→ Page excerpt
## Start
The Highest Court in the United States: How It Works
A clear look at how the Supreme Court is structured, how it selects cases, and how nine justices shape American law.
A clear look at how the Supreme Court is structured, how it selects cases, and how nine justices shape American law.
The Supreme Court of the United States is the highest court in the country and the only court specifically created by the Constitution. Established under Article III, its nine justices serve as the final authority on questions of federal law and constitutional rights. No other court can overturn a Supreme Court decision, which means its rulings define the legal boundaries that every other court, government agency, and law enforcement body must follow. The Court’s power extends beyond settling individual disputes — it can strike down federal and state laws entirely, a role that has shaped American governance since 1803.
Article III, Section 1 of the Constitution creates the Supreme Court in a single sentence, granting it “the judicial Power of the United States.”1Congress.gov. U.S. Constitution – Article III That same provision allows Congress to create lower federal courts, but the Supreme Court is the only one the Constitution itself requires to exist. By placing the judiciary alongside Congress and the presidency, the framers designed three co-equal branches that check each other’s power.
## End
[Some records]
## Start
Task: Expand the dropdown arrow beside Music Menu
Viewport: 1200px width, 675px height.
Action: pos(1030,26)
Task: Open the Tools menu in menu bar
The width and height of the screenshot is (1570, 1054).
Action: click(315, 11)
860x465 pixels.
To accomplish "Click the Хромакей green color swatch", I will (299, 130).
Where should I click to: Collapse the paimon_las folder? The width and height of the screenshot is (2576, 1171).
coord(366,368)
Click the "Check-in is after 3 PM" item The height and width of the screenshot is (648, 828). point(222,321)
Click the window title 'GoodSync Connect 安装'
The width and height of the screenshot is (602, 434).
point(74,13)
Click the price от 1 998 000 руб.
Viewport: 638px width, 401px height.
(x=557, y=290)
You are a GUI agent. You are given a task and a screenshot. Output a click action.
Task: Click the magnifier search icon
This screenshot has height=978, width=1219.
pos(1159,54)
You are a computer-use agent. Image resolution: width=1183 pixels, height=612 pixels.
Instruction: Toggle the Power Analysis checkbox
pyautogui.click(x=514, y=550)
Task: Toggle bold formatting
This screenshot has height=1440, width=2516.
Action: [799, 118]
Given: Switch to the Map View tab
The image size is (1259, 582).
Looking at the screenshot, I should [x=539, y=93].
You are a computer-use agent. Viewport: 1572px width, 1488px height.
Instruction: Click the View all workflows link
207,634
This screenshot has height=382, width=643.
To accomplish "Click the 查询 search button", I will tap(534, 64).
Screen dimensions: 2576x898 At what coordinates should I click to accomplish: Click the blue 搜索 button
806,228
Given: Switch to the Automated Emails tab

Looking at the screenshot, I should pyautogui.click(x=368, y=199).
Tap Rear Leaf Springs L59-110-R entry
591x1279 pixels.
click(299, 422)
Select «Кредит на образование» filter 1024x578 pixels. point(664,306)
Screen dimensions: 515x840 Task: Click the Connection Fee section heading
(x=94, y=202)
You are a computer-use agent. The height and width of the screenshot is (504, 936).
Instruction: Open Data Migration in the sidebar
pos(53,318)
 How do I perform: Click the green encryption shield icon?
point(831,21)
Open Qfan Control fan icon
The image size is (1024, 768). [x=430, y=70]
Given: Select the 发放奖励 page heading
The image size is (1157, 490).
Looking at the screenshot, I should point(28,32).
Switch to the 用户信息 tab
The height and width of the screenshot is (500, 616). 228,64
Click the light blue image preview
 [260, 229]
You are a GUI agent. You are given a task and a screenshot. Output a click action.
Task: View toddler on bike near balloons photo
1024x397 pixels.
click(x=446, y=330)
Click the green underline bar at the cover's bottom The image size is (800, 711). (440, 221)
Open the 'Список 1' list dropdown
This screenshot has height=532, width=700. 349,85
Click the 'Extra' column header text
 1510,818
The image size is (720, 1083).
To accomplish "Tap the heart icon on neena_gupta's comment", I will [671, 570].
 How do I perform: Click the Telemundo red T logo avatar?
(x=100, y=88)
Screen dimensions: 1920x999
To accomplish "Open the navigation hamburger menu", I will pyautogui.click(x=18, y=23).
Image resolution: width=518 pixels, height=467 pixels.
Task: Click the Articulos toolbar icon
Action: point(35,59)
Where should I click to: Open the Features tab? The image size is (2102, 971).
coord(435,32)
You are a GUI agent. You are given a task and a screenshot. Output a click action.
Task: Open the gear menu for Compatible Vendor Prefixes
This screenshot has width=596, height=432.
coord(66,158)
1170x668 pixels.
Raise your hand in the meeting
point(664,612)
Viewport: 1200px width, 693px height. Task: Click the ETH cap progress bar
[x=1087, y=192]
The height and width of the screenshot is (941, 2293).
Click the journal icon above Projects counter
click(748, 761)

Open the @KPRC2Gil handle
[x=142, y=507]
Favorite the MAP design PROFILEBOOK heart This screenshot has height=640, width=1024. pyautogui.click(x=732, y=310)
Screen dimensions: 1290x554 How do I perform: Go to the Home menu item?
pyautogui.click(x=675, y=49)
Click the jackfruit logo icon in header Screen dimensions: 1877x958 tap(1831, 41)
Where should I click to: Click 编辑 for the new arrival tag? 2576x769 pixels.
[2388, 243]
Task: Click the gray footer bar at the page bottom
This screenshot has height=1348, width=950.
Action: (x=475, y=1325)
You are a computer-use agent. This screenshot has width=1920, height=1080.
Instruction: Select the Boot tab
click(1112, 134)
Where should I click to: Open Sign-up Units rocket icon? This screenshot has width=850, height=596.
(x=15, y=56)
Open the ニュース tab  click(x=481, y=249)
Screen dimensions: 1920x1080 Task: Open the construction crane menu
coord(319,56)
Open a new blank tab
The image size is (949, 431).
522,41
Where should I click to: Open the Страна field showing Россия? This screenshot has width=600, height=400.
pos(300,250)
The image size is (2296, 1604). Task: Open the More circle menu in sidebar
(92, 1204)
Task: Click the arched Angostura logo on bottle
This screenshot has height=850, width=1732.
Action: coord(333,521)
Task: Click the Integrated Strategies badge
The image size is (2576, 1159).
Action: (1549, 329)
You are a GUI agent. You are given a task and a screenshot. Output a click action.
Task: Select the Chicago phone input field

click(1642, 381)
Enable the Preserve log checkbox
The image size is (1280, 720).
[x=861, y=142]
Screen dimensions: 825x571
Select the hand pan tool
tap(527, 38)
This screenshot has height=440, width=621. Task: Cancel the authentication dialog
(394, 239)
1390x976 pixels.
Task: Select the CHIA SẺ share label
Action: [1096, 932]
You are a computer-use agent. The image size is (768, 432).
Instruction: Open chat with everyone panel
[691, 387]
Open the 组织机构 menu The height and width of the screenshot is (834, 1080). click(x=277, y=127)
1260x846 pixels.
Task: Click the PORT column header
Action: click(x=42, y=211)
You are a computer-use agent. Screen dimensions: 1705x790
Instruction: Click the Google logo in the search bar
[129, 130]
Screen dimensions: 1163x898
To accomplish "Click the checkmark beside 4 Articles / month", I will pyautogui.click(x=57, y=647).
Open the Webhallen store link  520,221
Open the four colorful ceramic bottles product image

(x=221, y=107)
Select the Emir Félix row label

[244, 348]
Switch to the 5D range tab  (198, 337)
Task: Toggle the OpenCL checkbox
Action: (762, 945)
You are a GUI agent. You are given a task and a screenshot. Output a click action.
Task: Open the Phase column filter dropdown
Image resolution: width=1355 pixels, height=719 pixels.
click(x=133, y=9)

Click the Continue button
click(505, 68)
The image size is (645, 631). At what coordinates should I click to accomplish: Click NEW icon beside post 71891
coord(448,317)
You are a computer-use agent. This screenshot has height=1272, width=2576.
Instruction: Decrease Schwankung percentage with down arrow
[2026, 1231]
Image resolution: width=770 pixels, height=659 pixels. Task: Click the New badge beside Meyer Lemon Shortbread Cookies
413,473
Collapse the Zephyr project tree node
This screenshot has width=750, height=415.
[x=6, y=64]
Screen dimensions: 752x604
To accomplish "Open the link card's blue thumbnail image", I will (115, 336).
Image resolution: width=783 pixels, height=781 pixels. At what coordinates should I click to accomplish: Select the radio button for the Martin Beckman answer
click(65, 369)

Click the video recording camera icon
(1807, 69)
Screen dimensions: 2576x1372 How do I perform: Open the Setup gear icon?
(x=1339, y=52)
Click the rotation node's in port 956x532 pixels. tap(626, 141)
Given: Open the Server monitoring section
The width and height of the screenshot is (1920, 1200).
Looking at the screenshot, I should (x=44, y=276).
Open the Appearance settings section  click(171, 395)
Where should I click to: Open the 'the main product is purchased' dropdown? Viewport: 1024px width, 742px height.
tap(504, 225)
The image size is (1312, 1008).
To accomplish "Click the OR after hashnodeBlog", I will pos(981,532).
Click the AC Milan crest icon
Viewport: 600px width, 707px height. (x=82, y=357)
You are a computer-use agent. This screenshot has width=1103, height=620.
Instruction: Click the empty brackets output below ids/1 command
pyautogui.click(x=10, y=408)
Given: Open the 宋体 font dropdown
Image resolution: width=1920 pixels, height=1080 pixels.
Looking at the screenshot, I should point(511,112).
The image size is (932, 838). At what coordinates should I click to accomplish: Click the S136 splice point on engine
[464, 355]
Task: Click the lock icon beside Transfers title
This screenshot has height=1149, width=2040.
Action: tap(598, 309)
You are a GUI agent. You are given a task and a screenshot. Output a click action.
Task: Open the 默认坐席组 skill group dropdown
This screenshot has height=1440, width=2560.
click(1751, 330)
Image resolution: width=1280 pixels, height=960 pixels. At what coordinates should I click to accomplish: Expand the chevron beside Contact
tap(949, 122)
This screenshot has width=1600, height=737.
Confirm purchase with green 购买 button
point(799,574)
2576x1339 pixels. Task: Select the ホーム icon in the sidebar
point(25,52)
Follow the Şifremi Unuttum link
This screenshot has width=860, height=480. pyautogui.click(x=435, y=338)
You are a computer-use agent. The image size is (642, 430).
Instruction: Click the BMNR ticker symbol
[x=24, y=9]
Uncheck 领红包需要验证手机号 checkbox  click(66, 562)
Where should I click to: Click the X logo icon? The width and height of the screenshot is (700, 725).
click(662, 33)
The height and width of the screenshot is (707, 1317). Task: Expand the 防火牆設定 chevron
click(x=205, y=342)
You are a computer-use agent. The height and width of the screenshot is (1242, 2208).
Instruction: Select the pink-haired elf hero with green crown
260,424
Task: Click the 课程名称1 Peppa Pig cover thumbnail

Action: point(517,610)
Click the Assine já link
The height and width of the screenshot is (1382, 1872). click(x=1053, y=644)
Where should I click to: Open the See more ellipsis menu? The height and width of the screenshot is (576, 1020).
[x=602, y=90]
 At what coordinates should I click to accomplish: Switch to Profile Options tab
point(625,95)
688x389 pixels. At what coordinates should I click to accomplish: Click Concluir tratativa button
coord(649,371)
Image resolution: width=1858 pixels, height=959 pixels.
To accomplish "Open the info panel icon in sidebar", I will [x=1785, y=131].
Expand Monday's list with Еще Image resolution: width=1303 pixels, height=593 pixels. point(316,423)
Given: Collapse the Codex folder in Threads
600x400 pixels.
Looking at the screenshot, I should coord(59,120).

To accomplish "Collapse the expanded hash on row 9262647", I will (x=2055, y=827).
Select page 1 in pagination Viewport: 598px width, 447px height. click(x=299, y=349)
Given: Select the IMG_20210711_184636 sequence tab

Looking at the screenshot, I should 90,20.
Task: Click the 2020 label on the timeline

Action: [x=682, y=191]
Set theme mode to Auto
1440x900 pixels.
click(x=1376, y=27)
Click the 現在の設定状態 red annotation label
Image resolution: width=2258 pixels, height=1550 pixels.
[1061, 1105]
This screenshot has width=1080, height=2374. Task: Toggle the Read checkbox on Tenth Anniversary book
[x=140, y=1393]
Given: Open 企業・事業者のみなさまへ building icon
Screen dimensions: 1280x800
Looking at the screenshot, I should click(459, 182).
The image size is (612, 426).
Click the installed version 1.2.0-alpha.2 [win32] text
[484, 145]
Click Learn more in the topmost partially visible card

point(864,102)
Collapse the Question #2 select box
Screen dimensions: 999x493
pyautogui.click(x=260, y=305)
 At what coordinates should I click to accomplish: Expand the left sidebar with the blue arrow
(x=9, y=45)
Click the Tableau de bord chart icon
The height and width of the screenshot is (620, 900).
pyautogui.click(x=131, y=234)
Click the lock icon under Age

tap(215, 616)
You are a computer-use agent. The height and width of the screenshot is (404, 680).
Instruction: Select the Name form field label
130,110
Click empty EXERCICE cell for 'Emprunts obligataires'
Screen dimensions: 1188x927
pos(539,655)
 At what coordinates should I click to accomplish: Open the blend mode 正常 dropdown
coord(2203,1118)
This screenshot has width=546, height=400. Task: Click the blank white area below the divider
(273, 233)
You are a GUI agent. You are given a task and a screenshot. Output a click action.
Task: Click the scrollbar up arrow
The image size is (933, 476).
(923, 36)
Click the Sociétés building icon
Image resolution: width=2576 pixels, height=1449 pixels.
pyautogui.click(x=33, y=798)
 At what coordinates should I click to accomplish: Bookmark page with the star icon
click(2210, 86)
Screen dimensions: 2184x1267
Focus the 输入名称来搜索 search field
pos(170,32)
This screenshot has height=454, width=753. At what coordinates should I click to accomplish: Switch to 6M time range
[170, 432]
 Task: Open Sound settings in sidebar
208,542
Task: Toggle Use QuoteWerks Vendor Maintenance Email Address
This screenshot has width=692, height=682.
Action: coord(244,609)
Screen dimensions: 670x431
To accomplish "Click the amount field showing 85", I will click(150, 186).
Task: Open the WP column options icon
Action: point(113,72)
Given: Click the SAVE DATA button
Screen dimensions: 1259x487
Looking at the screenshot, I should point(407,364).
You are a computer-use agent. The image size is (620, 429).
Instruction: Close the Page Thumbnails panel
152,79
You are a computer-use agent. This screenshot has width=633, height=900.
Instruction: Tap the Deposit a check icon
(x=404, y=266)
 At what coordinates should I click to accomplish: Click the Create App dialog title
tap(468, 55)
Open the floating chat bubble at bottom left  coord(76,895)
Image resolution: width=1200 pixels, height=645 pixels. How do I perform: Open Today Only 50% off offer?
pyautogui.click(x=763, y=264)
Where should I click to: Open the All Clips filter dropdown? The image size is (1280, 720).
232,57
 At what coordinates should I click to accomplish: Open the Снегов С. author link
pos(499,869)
## End
→ Stated problem 1
In the Supreme Court overview, since what year has the Court's power to strike down federal and state laws shaped American governance?
→ Stated problem 2
Echo the Supreme Court overview word for word, starting with "Article III, Section" and going on through "each other’s power.".
→ Stated problem 3
Proceed with the Supreme Court overview, picking up after its final sentence.

→ Reply 1
Since 1803.

→ Reply 2
Article III, Section 1 of the Constitution creates the Supreme Court in a single sentence, granting it “the judicial Power of the United States.”1Congress.gov. U.S. Constitution – Article III That same provision allows Congress to create lower federal courts, but the Supreme Court is the only one the Constitution itself requires to exist. By placing the judiciary alongside Congress and the presidency, the framers designed three co-equal branches that check each other’s power.

→ Reply 3
The Constitution also protects judicial independence through its compensation and tenure provisions. Federal judges, including the justices, hold their positions “during good Behaviour” — meaning they serve for life unless they choose to retire, resign, or are removed through impeachment and conviction.1Congress.gov. U.S. Constitution – Article III Their salaries cannot be reduced while they serve. This insulation from political pressure is deliberate: justices can issue unpopular rulings without worrying about losing their jobs or their pay.
The Supreme Court’s most consequential power — the ability to declare a law unconstitutional — appears nowhere in the Constitution’s text. The Court claimed that authority for itself in Marbury v. Madison (1803), when Chief Justice John Marshall wrote that “it is emphatically the province and duty of the judicial department to say what the law is.”2Congress.gov. ArtIII.S1.3 Marbury v. Madison and Judicial Review The logic was straightforward: if the Constitution is the supreme law and a statute conflicts with it, courts must follow the Constitution and treat the statute as void.
This doctrine of judicial review gives the Court the last word on what the Constitution means. When Congress passes a law or a president issues an executive order that a party challenges as unconstitutional, the dispute can eventually reach the Supreme Court. If the justices agree the action violates the Constitution, they can invalidate it.3United States Courts. About the Supreme Court The same power applies to state laws. After the Fourteenth Amendment extended constitutional protections against state action, the Court gained an even broader role in policing whether state governments respect individual rights.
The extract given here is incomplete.